Keep each line of the material that includes "computer", and leave out the rest.

The records
□ □ □ □ □

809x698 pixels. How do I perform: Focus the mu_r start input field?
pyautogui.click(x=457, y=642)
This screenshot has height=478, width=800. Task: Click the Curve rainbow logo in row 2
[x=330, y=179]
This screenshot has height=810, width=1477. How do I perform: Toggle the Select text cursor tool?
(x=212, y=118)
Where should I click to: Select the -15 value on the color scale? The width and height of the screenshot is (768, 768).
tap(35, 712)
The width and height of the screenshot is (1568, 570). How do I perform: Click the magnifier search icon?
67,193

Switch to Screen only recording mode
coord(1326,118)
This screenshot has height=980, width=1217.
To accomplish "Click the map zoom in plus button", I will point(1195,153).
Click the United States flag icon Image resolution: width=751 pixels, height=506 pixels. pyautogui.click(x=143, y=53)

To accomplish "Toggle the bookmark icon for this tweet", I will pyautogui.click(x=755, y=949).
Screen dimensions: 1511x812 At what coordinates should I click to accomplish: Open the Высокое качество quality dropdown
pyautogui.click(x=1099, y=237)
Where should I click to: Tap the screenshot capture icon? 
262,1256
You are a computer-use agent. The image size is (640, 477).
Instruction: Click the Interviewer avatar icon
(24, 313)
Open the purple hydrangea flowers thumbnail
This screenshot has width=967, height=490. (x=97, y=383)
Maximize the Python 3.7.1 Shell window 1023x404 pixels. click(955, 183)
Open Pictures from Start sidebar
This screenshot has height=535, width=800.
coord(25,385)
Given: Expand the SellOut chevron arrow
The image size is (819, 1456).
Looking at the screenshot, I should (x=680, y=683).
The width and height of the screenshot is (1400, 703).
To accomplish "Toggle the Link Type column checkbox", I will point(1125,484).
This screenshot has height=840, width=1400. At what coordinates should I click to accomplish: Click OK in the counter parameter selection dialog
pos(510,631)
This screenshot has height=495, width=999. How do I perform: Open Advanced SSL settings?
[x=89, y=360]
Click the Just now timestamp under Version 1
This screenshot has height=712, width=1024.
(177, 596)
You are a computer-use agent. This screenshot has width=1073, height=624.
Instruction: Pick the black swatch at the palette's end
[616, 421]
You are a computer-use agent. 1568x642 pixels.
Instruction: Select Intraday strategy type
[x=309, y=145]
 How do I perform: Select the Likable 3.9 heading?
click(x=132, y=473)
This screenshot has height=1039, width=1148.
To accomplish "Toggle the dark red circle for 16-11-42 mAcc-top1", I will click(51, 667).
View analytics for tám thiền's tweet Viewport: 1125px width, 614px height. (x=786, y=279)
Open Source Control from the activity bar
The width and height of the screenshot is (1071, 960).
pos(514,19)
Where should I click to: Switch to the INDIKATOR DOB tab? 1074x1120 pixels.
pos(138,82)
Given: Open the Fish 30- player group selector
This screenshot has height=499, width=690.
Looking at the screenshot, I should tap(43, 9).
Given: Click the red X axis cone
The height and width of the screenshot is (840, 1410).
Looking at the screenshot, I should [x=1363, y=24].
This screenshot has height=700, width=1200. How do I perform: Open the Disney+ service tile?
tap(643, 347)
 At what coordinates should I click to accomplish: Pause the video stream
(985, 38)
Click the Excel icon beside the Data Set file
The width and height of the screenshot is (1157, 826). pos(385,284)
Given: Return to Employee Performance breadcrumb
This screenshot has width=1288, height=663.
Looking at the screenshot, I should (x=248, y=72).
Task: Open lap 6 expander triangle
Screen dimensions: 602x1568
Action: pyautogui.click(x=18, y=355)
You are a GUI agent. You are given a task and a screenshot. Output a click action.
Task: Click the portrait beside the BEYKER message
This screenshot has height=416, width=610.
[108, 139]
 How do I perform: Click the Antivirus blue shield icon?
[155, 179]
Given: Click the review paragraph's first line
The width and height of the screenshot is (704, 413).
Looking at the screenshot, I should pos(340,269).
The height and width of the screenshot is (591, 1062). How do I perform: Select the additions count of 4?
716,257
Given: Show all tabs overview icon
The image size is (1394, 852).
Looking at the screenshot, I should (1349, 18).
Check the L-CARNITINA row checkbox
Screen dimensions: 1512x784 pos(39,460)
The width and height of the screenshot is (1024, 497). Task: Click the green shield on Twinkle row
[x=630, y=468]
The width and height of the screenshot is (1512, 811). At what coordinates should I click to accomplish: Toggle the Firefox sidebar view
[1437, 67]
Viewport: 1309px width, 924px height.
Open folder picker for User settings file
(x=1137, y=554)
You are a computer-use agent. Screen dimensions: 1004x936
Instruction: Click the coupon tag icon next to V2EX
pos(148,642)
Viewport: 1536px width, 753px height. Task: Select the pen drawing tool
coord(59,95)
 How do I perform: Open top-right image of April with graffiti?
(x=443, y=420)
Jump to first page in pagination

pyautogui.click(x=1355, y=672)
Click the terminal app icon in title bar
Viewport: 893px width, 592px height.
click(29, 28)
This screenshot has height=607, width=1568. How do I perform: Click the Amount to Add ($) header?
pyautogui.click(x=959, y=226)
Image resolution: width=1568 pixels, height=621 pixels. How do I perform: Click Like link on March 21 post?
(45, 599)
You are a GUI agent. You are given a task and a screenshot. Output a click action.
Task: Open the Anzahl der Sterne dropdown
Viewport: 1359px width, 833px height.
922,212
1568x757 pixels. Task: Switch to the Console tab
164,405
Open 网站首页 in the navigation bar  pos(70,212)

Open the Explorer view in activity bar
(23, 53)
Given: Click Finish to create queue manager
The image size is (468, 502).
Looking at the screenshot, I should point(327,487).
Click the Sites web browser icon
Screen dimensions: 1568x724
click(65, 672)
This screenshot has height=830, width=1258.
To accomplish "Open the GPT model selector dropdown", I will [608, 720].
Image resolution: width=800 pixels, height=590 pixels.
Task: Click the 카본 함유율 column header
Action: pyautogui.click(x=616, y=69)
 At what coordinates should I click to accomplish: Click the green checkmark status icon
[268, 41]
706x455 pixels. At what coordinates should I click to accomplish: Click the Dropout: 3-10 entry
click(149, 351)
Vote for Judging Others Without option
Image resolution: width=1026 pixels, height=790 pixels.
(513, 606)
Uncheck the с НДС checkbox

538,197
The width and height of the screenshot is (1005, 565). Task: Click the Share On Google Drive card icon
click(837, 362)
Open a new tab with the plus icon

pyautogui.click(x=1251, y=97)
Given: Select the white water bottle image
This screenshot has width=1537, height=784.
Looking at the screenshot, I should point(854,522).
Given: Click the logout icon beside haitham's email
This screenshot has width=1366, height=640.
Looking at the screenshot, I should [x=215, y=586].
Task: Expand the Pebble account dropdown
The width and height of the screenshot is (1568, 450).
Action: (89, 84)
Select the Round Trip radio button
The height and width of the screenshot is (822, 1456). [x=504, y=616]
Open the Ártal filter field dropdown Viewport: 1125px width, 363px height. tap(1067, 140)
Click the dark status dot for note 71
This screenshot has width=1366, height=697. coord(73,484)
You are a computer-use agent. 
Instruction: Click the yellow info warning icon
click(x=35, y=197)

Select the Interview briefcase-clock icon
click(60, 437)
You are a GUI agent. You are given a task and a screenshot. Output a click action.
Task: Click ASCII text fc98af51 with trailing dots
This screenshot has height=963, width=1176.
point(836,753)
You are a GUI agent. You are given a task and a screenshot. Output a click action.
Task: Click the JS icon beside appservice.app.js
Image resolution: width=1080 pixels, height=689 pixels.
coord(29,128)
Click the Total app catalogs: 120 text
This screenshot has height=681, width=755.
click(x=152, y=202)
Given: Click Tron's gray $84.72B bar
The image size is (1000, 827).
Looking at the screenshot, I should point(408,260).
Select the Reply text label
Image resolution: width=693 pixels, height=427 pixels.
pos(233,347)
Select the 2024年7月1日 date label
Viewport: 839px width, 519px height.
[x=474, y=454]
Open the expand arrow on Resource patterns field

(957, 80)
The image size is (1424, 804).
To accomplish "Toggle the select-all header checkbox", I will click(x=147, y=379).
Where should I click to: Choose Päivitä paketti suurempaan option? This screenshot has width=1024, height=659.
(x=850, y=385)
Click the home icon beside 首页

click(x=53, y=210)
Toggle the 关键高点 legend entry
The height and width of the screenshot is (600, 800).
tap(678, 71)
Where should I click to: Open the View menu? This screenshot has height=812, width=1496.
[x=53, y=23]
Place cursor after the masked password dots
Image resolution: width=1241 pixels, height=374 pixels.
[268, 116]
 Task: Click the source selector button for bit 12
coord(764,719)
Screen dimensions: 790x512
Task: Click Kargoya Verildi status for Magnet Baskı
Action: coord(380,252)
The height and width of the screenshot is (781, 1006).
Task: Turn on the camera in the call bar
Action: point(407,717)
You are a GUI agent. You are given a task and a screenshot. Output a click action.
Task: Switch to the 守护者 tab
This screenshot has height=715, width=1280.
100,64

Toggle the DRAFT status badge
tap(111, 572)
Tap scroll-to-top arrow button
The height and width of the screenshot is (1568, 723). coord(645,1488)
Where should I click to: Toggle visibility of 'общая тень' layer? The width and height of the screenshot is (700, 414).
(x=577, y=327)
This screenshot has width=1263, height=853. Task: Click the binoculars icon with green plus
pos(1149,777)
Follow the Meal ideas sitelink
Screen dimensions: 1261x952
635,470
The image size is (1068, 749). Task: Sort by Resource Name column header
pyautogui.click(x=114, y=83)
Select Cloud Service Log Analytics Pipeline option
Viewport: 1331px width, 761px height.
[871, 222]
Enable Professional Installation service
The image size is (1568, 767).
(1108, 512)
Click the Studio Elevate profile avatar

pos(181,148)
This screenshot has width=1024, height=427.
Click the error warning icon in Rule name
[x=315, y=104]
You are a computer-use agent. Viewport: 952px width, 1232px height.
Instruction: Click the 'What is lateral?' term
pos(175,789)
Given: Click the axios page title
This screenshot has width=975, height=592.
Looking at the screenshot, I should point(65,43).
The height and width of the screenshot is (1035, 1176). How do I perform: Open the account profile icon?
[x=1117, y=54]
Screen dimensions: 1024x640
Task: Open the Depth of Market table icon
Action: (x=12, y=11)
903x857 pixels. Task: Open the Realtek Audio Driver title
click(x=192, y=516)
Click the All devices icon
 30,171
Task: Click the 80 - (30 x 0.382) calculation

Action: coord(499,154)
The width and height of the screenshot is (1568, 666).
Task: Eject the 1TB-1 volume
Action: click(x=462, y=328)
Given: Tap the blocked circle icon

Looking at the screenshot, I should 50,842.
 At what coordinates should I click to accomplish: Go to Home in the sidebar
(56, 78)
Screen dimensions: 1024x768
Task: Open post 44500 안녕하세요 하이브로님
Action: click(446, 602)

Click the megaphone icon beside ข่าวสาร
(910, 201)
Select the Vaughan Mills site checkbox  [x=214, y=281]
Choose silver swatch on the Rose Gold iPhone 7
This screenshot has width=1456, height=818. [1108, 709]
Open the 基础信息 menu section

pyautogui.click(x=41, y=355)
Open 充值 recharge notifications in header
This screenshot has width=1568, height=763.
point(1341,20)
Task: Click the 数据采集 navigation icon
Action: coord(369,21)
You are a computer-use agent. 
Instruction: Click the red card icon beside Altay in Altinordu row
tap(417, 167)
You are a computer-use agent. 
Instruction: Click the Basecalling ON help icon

□ □ □ □ □

Finished task
You are a computer-use agent. The image size is (640, 477).
You are a computer-use agent. This screenshot has width=1073, height=624.
You are a computer-use agent. 1568x642 pixels.
You are a computer-use agent. Screen dimensions: 1004x936
You are a computer-use agent. 
You are a computer-use agent. Viewport: 952px width, 1232px height.
You are a computer-use agent. 
You are a computer-use agent. 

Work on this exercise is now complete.